What Emirates does extremely well is hammering home its points of differentiation, such as its advanced in-flight entertainment systems. And selling a positive vision of the future “Hello Tomorrow”. The huge amount of attention given to Qantas’ launch of direct flights from London to Perth shows the power of the perception of progress. The suggestion is also that being that by flying Emirates you are part of something. As does easyJet with “Generation easyJet”.
It has been more than five years since BA ran a major brand-led marketing campaign. The last being “To Fly. To Serve. Today. Tomorrow”.
With BA’s centenary next year, there is clearly going to be a huge marketing push. Irrespective of budget and technical prowess, for any marketing campaign to be successful there has to be an underlying truth that customers can buy in to.

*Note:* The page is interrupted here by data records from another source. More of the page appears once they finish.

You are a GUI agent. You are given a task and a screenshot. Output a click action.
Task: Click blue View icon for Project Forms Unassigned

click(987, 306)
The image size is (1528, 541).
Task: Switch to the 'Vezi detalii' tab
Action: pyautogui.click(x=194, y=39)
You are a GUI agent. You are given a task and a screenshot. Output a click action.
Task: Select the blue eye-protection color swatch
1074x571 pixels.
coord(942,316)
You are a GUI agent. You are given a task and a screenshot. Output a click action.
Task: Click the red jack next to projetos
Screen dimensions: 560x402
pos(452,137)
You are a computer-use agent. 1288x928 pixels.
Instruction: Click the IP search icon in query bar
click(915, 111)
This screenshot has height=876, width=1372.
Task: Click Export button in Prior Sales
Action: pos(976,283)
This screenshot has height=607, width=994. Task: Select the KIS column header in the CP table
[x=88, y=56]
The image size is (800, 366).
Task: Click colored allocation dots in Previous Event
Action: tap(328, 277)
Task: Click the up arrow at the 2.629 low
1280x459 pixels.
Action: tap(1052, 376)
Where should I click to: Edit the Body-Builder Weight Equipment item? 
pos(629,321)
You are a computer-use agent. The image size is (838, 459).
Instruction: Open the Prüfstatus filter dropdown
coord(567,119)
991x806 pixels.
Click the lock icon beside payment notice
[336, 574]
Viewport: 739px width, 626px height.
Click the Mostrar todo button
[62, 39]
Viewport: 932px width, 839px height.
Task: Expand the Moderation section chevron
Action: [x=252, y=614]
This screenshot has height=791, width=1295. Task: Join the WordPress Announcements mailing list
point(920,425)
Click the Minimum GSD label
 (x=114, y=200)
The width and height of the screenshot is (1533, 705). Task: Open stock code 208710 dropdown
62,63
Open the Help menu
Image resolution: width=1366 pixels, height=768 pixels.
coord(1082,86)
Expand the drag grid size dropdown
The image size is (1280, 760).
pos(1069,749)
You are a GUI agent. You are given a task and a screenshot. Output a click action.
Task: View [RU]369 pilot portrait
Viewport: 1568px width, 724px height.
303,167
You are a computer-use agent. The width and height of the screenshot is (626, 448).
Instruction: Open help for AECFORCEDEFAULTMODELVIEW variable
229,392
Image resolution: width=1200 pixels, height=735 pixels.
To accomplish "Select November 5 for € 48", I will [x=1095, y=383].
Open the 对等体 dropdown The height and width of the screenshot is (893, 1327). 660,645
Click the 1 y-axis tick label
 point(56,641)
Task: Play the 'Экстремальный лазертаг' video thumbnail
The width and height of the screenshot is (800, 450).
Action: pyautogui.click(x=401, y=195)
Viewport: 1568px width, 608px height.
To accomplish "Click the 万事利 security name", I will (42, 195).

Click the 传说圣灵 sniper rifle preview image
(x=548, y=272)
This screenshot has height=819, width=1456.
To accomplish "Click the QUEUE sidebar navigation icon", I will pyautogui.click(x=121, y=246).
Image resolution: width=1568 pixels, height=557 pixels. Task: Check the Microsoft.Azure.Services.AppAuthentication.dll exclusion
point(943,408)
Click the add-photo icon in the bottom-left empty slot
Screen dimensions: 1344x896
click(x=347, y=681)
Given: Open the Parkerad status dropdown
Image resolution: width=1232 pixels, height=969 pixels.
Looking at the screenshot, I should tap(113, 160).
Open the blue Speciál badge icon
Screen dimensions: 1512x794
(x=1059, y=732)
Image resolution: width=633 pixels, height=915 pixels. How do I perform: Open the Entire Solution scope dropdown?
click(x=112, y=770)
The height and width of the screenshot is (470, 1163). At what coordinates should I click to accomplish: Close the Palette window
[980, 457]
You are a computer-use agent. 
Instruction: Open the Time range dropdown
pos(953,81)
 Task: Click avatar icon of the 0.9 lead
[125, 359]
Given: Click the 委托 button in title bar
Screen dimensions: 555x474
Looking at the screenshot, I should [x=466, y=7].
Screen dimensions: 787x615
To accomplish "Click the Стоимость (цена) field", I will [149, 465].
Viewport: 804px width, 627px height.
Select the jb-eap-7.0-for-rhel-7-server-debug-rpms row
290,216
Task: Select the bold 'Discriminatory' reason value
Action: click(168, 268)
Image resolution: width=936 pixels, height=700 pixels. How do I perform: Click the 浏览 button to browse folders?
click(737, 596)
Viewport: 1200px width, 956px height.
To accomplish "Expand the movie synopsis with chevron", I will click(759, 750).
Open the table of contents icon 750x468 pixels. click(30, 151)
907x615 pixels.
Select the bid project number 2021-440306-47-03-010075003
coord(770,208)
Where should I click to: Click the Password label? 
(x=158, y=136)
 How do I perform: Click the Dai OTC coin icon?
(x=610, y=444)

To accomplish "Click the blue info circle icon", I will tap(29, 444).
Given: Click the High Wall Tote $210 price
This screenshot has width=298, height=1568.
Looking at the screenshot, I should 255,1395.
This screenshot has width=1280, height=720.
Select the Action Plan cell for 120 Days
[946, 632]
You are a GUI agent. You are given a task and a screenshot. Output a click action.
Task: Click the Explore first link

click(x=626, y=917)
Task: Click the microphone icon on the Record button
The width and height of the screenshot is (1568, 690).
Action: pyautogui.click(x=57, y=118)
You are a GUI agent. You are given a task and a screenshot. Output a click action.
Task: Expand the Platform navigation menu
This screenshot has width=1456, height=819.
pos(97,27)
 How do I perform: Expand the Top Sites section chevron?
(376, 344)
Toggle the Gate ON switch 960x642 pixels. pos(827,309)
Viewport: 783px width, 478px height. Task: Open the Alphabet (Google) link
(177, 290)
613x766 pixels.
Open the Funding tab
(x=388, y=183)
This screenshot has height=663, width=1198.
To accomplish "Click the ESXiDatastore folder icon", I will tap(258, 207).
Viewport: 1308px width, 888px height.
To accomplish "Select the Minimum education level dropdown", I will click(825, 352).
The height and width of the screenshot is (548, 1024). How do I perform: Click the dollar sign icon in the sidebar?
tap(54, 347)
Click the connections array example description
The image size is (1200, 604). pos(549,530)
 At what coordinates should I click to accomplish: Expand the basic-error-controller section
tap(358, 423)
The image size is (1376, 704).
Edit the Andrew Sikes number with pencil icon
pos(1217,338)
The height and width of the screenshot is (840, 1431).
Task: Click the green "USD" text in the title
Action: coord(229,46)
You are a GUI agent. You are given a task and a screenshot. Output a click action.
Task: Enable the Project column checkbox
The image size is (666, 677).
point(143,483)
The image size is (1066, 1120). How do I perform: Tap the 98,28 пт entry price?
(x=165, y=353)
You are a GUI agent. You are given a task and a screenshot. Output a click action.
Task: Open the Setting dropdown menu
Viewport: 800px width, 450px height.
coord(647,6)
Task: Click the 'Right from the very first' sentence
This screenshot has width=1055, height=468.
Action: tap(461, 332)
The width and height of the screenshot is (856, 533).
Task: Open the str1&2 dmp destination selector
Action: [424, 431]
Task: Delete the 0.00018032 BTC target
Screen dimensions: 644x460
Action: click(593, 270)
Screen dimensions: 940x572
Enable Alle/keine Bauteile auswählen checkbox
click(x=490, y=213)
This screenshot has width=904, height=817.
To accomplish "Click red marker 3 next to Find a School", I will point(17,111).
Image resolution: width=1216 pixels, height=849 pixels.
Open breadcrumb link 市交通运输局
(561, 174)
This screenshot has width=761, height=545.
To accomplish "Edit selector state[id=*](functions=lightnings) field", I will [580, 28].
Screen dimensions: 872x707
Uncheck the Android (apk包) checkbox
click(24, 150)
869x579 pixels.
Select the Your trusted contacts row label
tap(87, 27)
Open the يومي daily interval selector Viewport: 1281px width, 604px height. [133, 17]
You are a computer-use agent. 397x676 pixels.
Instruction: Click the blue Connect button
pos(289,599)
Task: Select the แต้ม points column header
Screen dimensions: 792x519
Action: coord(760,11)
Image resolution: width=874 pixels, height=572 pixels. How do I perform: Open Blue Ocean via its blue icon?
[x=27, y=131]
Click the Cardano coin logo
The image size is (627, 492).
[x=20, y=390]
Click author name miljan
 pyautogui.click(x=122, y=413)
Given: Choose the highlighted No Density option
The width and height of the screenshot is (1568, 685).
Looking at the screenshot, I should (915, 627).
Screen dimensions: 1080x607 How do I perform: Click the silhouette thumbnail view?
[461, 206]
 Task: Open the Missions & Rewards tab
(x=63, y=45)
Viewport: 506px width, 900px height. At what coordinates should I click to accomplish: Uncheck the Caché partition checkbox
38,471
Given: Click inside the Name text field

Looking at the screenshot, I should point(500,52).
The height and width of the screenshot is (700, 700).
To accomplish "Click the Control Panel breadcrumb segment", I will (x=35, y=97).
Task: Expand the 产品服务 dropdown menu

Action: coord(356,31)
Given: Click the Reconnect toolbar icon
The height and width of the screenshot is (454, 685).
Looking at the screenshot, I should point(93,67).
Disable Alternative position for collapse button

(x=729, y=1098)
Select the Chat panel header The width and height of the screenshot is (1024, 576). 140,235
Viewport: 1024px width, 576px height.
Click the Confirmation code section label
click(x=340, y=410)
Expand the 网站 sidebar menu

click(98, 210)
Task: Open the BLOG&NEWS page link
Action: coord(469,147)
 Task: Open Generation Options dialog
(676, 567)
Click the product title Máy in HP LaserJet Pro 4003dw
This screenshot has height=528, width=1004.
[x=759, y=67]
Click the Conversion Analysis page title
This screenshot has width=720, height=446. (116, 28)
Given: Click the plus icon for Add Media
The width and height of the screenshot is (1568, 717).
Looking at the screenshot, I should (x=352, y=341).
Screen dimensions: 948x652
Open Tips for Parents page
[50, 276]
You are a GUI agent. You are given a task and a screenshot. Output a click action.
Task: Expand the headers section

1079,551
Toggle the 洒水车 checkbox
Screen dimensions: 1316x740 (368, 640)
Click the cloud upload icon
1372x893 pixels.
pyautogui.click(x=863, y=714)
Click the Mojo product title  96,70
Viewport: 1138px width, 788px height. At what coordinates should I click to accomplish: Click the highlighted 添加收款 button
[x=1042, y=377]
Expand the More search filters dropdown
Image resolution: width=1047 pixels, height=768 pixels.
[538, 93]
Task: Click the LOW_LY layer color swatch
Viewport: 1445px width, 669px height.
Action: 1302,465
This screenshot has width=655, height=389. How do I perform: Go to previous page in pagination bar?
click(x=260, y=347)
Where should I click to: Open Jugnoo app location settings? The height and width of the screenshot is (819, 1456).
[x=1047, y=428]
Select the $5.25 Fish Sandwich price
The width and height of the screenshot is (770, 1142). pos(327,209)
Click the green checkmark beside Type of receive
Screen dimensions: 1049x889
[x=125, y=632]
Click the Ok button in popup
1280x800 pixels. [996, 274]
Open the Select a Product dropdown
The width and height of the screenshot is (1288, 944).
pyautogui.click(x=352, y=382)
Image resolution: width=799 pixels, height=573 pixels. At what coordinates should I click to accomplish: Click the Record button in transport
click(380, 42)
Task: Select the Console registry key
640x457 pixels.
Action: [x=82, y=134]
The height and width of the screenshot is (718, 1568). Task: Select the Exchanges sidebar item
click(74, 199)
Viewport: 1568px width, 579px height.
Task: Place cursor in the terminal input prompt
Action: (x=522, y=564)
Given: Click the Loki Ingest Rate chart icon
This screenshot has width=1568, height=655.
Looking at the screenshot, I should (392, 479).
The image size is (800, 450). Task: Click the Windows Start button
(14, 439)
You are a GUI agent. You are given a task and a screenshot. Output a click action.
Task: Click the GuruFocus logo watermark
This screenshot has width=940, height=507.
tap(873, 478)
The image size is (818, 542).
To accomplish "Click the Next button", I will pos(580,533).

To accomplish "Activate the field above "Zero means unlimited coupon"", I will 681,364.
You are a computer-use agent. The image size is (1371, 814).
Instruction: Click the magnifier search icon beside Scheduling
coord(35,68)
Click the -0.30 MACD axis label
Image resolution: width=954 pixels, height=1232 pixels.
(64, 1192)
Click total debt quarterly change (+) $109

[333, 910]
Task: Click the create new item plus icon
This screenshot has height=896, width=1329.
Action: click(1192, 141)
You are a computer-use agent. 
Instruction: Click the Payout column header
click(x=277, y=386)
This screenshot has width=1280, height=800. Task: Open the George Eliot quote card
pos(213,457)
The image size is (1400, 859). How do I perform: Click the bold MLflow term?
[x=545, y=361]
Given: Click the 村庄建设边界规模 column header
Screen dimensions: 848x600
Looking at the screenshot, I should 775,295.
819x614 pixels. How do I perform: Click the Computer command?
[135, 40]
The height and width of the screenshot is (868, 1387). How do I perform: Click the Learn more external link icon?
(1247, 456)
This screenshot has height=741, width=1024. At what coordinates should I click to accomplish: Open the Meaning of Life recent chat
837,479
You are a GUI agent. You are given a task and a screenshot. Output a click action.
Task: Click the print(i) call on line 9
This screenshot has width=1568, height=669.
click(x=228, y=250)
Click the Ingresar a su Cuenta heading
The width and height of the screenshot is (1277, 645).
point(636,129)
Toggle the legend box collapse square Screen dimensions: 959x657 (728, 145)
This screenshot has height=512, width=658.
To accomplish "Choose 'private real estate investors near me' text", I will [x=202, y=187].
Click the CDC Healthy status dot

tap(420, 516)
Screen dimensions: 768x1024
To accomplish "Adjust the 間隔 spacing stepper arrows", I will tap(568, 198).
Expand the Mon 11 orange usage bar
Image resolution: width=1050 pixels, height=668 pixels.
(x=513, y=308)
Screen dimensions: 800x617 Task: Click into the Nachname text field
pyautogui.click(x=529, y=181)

It has be said that BA’s preparation for its centenary feels a bit like the 2012 London Olympics. Until it happens you’ve no idea whether it will be an absolute triumph or beset by unforeseen problems.
IAG can claim to have delivered on the promises of its initial formation, namely cost and revenue synergies. Many legacy structural issues such as BA’s pension deficit have also been addressed. Whilst IAG does monitor customer Net Promoter Scores across all its airlines, there is no central group marketing / brand development function. Arguably, this should be the next stage of IAG’s evolution.